Despite the capacity to solve relatively complex organic structures such as fluorescein diacetate by direct methods, obtaining all the carbon and oxygen atoms in the molecule with bond distances to within about 0.1 [Angstrom] of what would be expected, the accurate refinement of structures still presents considerable difficulties. For fluorescein diacetate, restraints were required to prevent unacceptable distortions to the molecule. For the simple bicyclic molecule norbornene, [C.sub.7][H.sub.10], which has mirror symmetry, the refinement of the molecular structure, restrained to [C.sub.s] symmetry in space group P[2.sub.1]/c, was in good agreement with the results of an ab initio molecular orbital optimization of the structure [11]. However, for the case of camphor, [C.sub.10][H.sub.16]O, a slightly bigger molecule that has no special molecular symmetry and two molecules in the asymmetric unit, the agreement was less good [12]. As is well known, problems arise because of the limitations of powder data caused by peak overlap and, usually in the case of x ray, weak statistics at high angle, limiting the amount of crystallographic information that can be reliably extracted. When peak overlap is severe, owing to the sheer number of reflections from a complex structure, the intensities and the background are ambiguous which is a further hindrance. The description of the thermal motion of the molecule must often be restricted to no more than an overall isotropic temperature factor, which may be a poor approximation to the situation in the crystal. Thus, even with high quality powder-diffraction data, there are still obstacles to be overcome to improve the reliability of refined structures.

2.2 Anomalous Scattering

Resonant scattering experiments have been performed at edges spanning the energy range available on BM16. Experiments at low energy, below 8 keV, at the K edges of the early transition metals and the L edges of early lanthanides have been more difficult to perform, because of absorption by the Be windows in the beam line and by the samples themselves. Flat-plate samples are necessary at these edges, for which the multianalyzer stage is less well optimized. Only one detector can be in the [theta]/2[theta] arrangement, for which the effect of absorption on the intensity is isotropic (for a sufficient depth of powder). Hence corrections need to be made to the intensities coming from the other eight detectors. Under ambient conditions, the Mn edge at 6.5376 keV (1.8964 [Angstrom]) has proved to be the practicable limit. An elegant experiment was performed by Joubert et al. [13], in which data from the Ni, Co, and Mn edges were used in conjunction with a scan away from all edges to unravel the distribution of cations over two sites in the battery-electrode material La[Ni.sub.3.55][Mn.sub.0.4][Al.sub.0.3][Co.sub.0.75]. Resonant scattering studies at higher energies have also worked well, e.g., at the Ag K edge (25.5165 keV, 0.4859 [Angstrom]) in Ag-Y zeolite [14] and Ag substituted ZSM-5, or at the La K edge (38.934 keV, 0.3184 [Angstrom]) in [La.sub.1.2][Sr.sub.1.8][Mn.sub.2][O.sub.7], a layered magnetoresistive perovskite, to increase the sensitivity of the refinement to the distribution of La and Sr over the available sites [15]. At such energies capillary samples can be employed, with the energies chosen at and just below the edge.

2.3 Dynamic Measurements

Dynamic measurements have included the exploration of phase diagrams with temperature, the kinetics of chemical reactions studied in situ such as dehydration, or hydrothermal synthesis, or following the changes in the crystalline components in electrochemical cells during the electrochemical cycle. By working at an energy such as 31 keV, the complete battery can be put in the beam, and high-resolution powder diffraction patterns of all components measured in transmission during the charging and discharging cycles, with a time resolution of around 20 min. For example, for Belcore plastic batteries, which are about 2 mm thick, the intercalation of Li ion in and out of the [Li.sub.x][Mn.sub.2][O.sub.4] electrode material, or a fluorine-substituted analogue [Li.sub.x][Mn.sub.2][O.sub.3.74][F.sub.0.26], was followed [16].

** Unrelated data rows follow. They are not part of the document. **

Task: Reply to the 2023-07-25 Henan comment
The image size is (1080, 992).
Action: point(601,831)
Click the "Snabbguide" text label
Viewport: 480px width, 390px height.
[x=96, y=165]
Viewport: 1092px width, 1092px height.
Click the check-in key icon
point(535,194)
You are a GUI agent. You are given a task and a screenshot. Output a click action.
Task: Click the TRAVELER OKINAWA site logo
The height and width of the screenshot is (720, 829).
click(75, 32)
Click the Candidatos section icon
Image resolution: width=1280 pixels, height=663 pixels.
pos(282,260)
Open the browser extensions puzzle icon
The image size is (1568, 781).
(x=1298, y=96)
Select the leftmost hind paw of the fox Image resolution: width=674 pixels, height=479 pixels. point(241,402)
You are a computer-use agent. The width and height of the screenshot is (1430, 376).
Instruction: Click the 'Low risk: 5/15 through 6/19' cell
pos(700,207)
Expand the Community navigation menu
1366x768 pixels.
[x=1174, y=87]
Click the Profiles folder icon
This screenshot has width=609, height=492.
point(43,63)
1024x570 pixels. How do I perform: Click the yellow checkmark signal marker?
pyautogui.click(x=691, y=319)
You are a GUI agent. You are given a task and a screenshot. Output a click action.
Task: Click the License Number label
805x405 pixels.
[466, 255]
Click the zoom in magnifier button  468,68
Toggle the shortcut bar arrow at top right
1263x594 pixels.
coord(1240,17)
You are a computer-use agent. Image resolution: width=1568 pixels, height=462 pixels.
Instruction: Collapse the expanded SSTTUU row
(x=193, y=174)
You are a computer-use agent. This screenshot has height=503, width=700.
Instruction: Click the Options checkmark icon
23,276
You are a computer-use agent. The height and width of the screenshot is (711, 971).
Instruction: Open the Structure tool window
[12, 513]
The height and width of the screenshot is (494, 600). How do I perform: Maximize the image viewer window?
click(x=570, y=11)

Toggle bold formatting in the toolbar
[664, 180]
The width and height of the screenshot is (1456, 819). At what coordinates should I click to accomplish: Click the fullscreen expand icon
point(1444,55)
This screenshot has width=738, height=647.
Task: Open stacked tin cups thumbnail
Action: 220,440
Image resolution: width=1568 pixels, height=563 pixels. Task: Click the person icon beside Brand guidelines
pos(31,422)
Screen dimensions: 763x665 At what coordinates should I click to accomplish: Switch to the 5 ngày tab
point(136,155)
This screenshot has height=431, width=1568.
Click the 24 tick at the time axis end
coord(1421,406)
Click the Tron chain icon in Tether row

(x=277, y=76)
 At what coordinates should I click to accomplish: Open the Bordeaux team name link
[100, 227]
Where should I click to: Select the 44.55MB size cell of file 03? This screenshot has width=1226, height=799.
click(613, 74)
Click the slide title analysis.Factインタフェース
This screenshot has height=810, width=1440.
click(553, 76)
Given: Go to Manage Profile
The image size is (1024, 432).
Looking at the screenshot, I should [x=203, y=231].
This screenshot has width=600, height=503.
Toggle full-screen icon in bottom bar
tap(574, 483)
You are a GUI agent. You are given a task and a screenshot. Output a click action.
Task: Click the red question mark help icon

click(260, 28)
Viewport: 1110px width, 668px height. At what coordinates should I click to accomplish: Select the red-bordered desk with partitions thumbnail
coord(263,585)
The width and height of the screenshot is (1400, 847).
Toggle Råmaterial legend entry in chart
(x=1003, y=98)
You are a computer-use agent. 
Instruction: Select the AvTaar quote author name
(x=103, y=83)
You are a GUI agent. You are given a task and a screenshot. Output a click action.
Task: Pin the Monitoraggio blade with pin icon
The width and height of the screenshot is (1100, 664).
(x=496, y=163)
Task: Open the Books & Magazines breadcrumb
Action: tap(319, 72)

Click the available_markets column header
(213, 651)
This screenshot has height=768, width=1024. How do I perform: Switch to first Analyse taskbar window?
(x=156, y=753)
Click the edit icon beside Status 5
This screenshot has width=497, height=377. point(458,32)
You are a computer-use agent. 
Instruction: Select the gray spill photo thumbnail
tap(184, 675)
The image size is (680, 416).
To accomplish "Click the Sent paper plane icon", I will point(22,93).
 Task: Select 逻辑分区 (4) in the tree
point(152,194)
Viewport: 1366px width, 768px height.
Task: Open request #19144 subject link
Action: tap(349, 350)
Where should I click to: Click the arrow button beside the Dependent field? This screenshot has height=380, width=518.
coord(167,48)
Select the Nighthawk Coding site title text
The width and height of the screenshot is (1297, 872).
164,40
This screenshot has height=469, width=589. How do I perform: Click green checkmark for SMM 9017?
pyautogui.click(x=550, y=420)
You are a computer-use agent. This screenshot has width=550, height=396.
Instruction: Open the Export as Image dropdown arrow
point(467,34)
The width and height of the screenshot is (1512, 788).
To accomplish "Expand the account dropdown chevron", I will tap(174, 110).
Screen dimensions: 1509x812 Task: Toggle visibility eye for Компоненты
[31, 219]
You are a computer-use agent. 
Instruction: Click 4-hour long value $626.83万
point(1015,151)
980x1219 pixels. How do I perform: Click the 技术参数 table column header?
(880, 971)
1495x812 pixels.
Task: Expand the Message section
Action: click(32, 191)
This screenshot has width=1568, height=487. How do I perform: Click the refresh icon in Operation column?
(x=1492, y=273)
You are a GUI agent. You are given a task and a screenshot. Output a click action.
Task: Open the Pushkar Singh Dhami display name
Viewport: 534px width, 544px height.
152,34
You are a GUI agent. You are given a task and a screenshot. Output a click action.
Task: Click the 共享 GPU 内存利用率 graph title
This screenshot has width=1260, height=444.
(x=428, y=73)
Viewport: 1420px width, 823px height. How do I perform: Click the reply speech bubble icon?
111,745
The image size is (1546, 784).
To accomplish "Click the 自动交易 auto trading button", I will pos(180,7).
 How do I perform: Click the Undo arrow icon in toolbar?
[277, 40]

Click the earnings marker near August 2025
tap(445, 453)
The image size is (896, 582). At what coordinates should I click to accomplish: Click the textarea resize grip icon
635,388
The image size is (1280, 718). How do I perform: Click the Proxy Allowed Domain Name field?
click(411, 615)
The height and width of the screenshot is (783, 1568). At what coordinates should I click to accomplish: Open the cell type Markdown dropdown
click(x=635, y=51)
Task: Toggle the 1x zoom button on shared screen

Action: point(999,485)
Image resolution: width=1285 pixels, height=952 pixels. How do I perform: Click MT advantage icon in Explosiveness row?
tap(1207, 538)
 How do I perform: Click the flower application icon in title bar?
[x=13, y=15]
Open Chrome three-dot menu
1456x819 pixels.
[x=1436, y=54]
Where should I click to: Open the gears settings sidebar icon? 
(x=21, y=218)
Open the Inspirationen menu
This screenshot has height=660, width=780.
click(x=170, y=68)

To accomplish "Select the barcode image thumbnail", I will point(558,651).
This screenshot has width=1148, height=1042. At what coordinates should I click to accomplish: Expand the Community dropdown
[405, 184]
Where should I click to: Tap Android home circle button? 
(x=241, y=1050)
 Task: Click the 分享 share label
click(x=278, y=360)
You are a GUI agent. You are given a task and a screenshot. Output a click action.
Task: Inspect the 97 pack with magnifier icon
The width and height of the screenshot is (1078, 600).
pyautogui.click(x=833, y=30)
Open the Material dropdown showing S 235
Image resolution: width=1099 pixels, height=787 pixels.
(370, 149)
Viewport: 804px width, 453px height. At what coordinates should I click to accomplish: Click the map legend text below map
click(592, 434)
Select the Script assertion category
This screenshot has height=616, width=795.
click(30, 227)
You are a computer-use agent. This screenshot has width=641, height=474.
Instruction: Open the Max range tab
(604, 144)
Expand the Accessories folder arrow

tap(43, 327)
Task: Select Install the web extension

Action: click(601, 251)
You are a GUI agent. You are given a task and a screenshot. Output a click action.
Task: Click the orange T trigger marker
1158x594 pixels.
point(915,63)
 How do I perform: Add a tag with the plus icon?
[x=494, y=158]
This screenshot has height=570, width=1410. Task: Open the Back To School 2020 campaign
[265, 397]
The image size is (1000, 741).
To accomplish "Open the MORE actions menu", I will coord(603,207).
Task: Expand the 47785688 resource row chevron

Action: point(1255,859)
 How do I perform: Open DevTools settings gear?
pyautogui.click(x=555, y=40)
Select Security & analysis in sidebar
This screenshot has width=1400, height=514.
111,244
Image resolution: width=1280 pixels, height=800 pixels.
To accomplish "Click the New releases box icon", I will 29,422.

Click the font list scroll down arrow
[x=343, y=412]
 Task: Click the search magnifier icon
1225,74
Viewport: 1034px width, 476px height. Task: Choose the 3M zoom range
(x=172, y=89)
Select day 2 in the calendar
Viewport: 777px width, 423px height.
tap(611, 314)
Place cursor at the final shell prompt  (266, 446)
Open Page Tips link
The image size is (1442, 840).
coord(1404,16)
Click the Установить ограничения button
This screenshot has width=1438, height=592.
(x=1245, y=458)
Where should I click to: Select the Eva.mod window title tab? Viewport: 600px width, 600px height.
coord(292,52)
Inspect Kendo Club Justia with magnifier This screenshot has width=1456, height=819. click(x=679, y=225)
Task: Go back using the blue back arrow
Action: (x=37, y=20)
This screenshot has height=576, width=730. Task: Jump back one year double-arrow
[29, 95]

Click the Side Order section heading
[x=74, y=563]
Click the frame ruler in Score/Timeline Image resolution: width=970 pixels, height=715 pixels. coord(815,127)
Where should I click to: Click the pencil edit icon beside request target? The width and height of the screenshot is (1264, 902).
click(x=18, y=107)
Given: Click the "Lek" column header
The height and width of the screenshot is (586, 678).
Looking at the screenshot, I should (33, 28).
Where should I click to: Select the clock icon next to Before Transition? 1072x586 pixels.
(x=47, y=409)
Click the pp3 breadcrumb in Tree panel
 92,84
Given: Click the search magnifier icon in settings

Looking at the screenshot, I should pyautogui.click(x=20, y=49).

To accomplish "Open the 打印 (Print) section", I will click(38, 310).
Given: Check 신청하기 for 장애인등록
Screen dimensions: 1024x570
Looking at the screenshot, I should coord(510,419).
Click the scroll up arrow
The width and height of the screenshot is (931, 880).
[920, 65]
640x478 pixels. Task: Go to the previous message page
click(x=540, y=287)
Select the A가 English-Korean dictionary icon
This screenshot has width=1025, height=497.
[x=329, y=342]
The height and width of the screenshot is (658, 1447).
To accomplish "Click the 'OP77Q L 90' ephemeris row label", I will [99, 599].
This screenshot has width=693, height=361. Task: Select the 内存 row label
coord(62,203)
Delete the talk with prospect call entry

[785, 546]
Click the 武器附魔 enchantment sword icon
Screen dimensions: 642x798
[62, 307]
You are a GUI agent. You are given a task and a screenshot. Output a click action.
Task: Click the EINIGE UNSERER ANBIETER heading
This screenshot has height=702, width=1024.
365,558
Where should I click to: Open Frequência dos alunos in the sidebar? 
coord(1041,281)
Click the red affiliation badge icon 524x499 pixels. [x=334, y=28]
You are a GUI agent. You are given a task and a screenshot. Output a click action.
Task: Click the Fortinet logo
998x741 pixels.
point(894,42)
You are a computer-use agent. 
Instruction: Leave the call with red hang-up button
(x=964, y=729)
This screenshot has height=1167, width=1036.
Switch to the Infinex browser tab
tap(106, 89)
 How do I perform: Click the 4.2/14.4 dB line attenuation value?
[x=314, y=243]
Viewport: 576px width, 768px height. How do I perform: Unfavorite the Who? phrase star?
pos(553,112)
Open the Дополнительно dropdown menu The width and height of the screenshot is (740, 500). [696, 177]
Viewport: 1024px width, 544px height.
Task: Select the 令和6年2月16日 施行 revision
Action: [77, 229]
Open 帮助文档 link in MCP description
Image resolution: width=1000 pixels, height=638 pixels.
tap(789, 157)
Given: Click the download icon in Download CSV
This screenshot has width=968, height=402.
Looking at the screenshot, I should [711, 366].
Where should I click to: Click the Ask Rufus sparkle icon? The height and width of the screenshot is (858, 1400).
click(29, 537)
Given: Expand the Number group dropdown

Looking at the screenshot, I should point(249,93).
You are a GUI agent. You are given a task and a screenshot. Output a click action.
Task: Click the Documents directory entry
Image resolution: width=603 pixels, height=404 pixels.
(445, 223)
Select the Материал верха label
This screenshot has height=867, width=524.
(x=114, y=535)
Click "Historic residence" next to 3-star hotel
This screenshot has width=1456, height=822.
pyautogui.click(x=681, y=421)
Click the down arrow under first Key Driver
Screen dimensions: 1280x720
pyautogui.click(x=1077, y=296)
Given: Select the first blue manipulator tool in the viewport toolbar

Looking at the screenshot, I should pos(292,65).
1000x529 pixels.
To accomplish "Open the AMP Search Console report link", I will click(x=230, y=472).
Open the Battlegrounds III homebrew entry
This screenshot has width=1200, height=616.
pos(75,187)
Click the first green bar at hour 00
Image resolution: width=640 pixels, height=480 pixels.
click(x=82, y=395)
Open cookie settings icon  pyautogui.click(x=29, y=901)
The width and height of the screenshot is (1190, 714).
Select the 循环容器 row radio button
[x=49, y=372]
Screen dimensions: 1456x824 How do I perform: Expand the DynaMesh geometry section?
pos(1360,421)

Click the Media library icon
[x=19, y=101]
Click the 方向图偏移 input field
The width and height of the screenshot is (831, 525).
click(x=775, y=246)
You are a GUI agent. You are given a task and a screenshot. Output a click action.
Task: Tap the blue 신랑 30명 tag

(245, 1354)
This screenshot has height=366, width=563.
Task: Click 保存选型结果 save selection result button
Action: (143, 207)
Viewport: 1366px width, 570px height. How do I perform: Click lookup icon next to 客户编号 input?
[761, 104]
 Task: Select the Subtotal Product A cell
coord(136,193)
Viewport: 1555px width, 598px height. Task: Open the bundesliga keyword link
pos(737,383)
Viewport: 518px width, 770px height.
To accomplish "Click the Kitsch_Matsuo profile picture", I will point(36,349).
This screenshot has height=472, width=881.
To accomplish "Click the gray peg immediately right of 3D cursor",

An example following physical evolution is the measurement of the kinetics of grain growth in nanocrystalline iron prepared by pulsed electrodeposition [17]. The aim was to understand the factors that influence the final grain size, which may influence properties such as coercivity and permeability in ferromagnetic materials, hardness, and corrosion resistance. The temperature was increased rapidly to the desired growth temperature, and a few diffraction peaks monitored by scanning the nine detectors over 2.5[degrees] on the time scale of a minute, (registering data every 10 ms), which was the fastest practicable. Depending on the temperature, the growth of the particles lasted between a few minutes, and several hours. From a careful analysis of the peak shapes, the temporal evolution of grain size, grain-size distribution and microstrain were followed. The intrinsically narrow instrumental contribution of BM16 to the FWHM allowed the particles' growth to be followed to a grain size of about 500 nm, whereas for a laboratory instrument the limit is 100 nm. The energy used (25 keV) allowed the bulk of the sample to be analyzed, rather than just the surface. However, to improve statistical precision, it was necessary to add together the data in blocks of 5 min elapsed time. This is an experiment that would clearly benefit from more incident intensity. Nevertheless, two different regimes of growth were observed, depending on temperature, and the quality of the data allowed a critical evaluation of different kinetic models of grain growth. In a similar experiment [18] when nanocrystalline Fe was prepared using the technique of mechanical attrition, measurements of grain growth revealed a linear dependence of the grain size on annealing time, contradicting studies in coarser-grained materials, which had a parabolic (or power-law) dependence. Beyond about 150 nm, a smooth transition from linear to nonlinear growth kinetics occurred, suggesting that the rate-controlling mechanism for grain growth depends on the grain size. The linear-stage growth rate was in quantitative agreement with a model in which the redistribution of excess volume localized in the boundary cores controls the boundary migration.

2.4 Residual Strain

The energy range available on BM16 is well suited to measurements of residual strain in components made in light alloys, (Al- or Ti-based), linked for example to aerospace applications [19]. Fine entrance and exit slits, 50 [micro]m to 100 [micro]m high, and the analyzer crystal define a gauge volume. The component is then translated around and the position of a diffraction peak measured for different parts of the sample, Fig. 7, thus mapping the residual strain. Work has been carried out around welds [20,21], e.g., produced by the novel friction-stir-welding process, or in surfaces treated by peening [19,22] to induce a protective layer under a compressive stress, so that damage closes up rather than propagates. The depth profile of the compressive stress and the appearance of the deeper balancing tensile stress can be probed down to several tenths of a millimeter as a function of the peening process. BM16 has significant advantages. Firstly the hard energies allow penetration through substantial pieces of material, e.g., 15 mm of Al alloy, or 3 mm of Ti alloy. Secondly, by using the analyzer crystal the peak positions are immune to geometrically induced surface aberrations, for the real angle of the diffracted radiation is defined by the analyzer, rather than inferred from the position of a slit. This is crucial when moving the surface of the specimen through the gauge volume. The analyzer crystal also leads to narrow peaks and very small changes in peak position are readily observed. Hence the experiment has enhanced accuracy, sensitivity and precision.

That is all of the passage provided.